All week I thought about all of the quiet things I could capture throughout my house. Kids sleeping after they ran their mouth all day long, non-stop, never stopping to breathe until their head hit the pillow. Do you have a kid like that? I do. I also thought about capturing the slightly breezy trees outside in the evening the other night, because they were whistling oh so quietly. As I walked around, I looked at things here and there, and thought, "yeah, that's pretty quiet."
But then it was time to leave for my Wednesday meeting, and it hit me. This is my new quiet.
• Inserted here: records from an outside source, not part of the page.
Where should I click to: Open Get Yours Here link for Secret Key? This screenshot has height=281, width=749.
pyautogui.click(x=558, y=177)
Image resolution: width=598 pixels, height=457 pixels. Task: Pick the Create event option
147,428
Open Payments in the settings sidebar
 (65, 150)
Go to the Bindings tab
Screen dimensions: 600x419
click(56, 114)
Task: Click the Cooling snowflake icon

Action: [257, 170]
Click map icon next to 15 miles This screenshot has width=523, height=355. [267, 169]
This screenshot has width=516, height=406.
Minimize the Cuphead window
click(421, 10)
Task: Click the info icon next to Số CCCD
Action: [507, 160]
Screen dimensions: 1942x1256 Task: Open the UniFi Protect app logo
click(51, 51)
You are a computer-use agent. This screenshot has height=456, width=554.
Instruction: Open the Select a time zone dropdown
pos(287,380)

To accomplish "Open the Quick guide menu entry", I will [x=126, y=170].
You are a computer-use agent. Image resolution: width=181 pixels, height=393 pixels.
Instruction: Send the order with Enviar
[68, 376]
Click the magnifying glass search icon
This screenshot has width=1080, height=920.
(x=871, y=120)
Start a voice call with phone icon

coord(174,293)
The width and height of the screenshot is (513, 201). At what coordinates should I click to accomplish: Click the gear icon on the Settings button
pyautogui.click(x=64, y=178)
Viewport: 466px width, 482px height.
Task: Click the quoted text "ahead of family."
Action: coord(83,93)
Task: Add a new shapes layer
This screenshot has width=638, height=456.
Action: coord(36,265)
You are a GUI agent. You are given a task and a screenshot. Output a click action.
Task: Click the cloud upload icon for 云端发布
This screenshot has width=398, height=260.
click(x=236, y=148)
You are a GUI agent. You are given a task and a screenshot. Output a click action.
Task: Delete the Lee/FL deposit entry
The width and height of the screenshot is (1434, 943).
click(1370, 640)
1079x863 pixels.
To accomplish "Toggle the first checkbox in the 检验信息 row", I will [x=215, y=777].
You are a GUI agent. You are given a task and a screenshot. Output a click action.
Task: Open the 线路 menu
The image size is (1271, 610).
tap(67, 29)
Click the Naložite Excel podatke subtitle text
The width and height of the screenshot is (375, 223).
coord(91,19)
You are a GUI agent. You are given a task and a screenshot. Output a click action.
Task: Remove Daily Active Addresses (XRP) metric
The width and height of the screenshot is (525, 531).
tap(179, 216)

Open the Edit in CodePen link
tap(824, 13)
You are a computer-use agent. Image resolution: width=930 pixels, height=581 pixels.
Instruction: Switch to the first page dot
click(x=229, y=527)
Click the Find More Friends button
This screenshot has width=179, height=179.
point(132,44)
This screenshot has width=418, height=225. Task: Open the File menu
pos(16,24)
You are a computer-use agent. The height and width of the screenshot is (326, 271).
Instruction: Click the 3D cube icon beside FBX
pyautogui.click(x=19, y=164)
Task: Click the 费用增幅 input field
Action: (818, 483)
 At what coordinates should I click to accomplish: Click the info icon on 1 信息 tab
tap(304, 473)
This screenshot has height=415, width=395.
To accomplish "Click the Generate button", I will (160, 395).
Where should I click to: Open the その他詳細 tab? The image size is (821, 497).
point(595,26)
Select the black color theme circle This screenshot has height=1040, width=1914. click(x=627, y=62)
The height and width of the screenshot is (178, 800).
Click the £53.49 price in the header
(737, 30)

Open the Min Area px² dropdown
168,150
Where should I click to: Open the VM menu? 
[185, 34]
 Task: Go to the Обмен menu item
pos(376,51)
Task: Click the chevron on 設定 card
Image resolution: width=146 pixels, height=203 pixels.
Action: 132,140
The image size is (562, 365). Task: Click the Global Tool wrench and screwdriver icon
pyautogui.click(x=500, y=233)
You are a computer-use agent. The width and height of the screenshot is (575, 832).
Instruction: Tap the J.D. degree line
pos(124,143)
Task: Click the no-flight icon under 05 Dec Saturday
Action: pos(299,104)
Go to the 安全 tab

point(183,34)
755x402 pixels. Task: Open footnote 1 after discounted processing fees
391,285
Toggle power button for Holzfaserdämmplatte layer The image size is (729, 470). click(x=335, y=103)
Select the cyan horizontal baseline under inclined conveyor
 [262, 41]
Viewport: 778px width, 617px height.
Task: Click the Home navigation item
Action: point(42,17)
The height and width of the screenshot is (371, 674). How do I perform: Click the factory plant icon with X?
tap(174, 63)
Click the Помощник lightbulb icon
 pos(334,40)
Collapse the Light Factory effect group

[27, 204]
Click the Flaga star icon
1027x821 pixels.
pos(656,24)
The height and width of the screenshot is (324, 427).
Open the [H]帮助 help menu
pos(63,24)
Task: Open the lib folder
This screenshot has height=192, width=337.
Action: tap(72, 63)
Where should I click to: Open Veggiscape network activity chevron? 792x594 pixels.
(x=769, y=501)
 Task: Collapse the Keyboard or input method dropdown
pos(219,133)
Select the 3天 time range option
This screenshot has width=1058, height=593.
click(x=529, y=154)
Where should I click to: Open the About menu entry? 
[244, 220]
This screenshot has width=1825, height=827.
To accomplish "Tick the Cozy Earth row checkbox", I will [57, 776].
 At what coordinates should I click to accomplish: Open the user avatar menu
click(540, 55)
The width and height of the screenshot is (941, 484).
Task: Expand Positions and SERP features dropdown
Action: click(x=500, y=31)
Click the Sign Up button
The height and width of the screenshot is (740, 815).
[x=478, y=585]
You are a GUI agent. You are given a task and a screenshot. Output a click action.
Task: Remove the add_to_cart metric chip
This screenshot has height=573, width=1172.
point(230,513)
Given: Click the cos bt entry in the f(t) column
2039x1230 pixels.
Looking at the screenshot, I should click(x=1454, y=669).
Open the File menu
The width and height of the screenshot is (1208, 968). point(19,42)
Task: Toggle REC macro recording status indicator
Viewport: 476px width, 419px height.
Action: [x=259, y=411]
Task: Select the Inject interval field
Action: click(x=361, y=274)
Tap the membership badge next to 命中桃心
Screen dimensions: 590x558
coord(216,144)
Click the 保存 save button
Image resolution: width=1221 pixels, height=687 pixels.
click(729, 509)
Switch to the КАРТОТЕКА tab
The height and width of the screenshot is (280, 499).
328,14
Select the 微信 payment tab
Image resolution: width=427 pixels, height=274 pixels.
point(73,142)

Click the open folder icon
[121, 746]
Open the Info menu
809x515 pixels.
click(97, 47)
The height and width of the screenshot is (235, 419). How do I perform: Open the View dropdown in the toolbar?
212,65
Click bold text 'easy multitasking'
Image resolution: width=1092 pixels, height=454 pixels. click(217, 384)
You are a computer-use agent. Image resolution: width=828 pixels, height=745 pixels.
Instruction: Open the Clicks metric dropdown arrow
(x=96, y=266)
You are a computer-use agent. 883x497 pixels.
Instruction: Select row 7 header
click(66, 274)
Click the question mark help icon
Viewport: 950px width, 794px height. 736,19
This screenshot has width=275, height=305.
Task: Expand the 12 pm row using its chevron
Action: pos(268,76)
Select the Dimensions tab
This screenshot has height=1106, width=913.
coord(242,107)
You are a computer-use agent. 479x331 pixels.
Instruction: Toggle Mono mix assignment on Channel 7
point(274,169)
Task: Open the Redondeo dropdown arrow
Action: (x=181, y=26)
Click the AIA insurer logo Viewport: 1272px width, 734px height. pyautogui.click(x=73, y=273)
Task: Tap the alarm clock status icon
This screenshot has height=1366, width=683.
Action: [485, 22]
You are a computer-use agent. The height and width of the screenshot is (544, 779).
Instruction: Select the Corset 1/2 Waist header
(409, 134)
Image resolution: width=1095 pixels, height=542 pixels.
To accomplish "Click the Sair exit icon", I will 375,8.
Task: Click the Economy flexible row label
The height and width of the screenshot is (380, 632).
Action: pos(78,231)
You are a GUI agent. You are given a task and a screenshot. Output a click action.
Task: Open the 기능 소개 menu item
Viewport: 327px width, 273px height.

My head is quiet. My head no longer has the voice inside that repeatedly says over and over that I am not doing it right. Or I am not good enough. Or I should've done it better or paid more attention or been a better example. That voice has been silenced, and it's all because I stopped drinking. Alcohol created that voice. A long time ago, now that I think about it, because I didn't always have this voice. I used to be a carefree kid and a lighthearted teenager, who was ok with both my faults and highest selling points.
Somewhere along the line, the drinks poured in and the voices crept in. And it all made me insecure and anxious inside. Except I didn't know it, until I figured out and removed the culprit.
And now it's all clear to me. And it's quiet.
Except for that 6 year old who doesn't stop talking. :) But I'll take his chatter anyday.